Nuno Manta Santos

Personal information
- Full name: Nuno Miguel Manta Ribeiro Santos
- Date of birth: 25 July 1978 (age 48)
- Place of birth: Santa Maria da Feira, Portugal
- Position: Midfielder

Youth career
- 1993–1996: Sanfins

Senior career*
- Years: Team / Apps / (Gls)
- 1996–2007: Amigos Cavaco

Managerial career
- 2010–2013: Feirense (assistant/youth)
- 2012: Feirense (caretaker)
- 2015–2016: Feirense (youth)
- 2016–2019: Feirense
- 2019: Marítimo
- 2019–2020: Aves
- 2021–2022: Torreense

= Nuno Manta Santos =

Portuguese footballer and manager

Nuno Miguel Manta Ribeiro Santos, known as Nuno Manta or Nuno Manta Santos (born 25 July 1978) is a Portuguese football manager and a former player.

==Playing career==
Born in Santa Maria da Feira, he was known as Melão in his playing career as a midfielder. He represented G.C.D. Sanfins as a youth, and hometown club Juventude Atlética “os Amigos do Cavaco” as a senior, never any higher than the second regional level.

==Managerial career==
Manta worked in the ranks of his hometown's primary team C.D. Feirense, and he was the caretaker manager for one Segunda Liga game on 30 September 2012. He was assistant to José Mota at the now Primeira Liga club, before taking the reins when the latter was sacked in December 2016.

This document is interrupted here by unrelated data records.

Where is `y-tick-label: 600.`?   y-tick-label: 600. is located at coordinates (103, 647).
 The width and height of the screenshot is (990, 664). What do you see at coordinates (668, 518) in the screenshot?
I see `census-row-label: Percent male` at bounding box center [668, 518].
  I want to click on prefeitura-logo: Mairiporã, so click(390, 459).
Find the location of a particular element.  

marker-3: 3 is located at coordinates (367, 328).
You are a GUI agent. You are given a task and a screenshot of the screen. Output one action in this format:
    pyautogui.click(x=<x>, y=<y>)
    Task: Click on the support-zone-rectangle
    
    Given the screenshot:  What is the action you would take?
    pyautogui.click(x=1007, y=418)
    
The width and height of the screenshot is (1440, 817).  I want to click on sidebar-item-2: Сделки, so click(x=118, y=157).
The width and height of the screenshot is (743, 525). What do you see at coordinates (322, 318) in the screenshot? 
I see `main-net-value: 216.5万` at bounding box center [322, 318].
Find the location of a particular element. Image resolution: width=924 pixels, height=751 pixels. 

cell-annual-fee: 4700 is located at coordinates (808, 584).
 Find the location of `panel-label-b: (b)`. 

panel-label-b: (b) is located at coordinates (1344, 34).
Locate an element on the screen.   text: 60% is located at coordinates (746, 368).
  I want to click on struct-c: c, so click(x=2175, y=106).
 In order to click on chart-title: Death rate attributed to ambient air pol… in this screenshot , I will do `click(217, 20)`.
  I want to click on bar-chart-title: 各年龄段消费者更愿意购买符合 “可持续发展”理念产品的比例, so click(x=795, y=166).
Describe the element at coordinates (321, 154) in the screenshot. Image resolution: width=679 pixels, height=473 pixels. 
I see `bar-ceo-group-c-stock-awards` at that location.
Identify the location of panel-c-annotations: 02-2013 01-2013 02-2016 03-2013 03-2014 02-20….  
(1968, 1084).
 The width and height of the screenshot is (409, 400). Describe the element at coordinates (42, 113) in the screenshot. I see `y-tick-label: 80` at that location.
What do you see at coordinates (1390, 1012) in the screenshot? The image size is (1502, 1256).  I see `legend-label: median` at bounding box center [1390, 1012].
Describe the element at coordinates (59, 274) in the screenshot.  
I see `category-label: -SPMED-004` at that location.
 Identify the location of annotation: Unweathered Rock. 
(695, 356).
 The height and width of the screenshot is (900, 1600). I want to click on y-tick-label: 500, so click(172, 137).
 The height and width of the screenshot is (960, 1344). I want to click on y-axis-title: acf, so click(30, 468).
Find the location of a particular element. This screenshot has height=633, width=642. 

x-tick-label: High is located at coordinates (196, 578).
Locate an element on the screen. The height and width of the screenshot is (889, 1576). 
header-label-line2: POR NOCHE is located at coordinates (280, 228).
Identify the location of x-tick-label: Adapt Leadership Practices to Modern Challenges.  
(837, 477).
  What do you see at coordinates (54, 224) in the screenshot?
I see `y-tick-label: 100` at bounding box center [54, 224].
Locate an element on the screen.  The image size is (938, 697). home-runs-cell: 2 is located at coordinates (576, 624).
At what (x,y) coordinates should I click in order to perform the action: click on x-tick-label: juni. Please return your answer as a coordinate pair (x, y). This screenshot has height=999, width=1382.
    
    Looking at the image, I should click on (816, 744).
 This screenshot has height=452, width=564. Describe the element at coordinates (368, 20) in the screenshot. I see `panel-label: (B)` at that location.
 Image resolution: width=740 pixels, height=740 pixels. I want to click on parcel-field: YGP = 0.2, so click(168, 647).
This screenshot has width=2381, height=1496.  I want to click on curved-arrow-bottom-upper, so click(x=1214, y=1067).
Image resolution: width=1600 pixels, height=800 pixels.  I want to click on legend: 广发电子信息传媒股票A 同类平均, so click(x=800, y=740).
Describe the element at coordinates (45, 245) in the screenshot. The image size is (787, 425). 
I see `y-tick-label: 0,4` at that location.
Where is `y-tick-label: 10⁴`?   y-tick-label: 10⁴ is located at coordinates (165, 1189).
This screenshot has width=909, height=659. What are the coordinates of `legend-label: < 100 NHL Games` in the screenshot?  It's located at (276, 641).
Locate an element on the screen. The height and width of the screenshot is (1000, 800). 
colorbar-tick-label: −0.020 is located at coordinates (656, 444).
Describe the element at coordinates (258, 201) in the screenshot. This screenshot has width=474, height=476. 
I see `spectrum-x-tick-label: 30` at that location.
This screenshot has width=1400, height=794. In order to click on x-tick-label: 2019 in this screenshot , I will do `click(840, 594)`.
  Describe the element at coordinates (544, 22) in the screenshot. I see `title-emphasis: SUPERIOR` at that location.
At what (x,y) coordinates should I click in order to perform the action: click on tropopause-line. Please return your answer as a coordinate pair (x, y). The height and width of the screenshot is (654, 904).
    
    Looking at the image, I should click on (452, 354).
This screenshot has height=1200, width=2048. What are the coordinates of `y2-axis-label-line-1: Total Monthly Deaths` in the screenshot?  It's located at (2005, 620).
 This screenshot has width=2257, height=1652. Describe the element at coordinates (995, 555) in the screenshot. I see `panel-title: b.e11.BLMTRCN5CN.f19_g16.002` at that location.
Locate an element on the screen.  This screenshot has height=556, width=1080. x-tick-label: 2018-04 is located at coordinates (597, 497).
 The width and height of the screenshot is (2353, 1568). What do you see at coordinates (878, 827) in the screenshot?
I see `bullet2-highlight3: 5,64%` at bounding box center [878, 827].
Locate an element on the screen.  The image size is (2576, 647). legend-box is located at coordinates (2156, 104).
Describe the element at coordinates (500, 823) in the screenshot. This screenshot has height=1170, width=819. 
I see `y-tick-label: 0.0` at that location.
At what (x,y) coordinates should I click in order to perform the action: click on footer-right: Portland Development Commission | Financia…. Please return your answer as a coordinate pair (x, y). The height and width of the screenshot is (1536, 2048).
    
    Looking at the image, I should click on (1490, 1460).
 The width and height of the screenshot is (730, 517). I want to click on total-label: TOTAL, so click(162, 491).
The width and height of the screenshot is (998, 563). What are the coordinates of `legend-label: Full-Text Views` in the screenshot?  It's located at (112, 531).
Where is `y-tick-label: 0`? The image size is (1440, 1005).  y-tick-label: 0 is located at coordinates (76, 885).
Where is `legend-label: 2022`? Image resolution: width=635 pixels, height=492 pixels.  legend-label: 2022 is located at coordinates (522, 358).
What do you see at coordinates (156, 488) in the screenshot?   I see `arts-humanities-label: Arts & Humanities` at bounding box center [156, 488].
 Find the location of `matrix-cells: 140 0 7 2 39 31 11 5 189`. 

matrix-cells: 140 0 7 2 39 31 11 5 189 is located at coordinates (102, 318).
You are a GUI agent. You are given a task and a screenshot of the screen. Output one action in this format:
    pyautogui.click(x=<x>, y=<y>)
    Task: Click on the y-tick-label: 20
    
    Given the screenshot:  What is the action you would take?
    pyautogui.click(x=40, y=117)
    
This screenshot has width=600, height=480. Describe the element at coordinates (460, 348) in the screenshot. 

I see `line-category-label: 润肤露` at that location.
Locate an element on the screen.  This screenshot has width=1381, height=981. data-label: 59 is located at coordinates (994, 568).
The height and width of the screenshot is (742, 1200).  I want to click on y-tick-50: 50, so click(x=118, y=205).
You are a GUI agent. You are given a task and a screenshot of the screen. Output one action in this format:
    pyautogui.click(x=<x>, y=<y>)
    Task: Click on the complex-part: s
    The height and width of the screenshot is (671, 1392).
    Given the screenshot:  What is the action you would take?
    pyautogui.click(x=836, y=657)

Feirense's fortunes improved under Manta, finishing in the top half in 8th place, and in his second season they just avoided relegation in 16th. On 4 February 2019, he was dismissed from Feirense with the club in last place after a 2–0 loss at Boavista FC, in a season that ended with relegation.

On 4 June 2019, Manta returned to the top flight, succeeding Petit at C.S. Marítimo. In his first game on 11 August, his team held Sporting CP to a 1–1 draw in Madeira. He resigned three months later, with the team in 14th and a record of three wins in 15 competitive games.

Two days after leaving Marítimo, Manta was back in the top flight with bottom-placed C.D. Aves, on a deal until 2021. His team were relegated at the end of June 2020, with five games left to play; he was internally disciplined for using profanity to publicly describe the situation at the cash-strapped club. He and his entire coaching staff resigned in August.

In November 2021 he became the new coach of Sport Clube União Torreense, and at the same time achieved the club's unprecedented rise to the Portuguese second tier.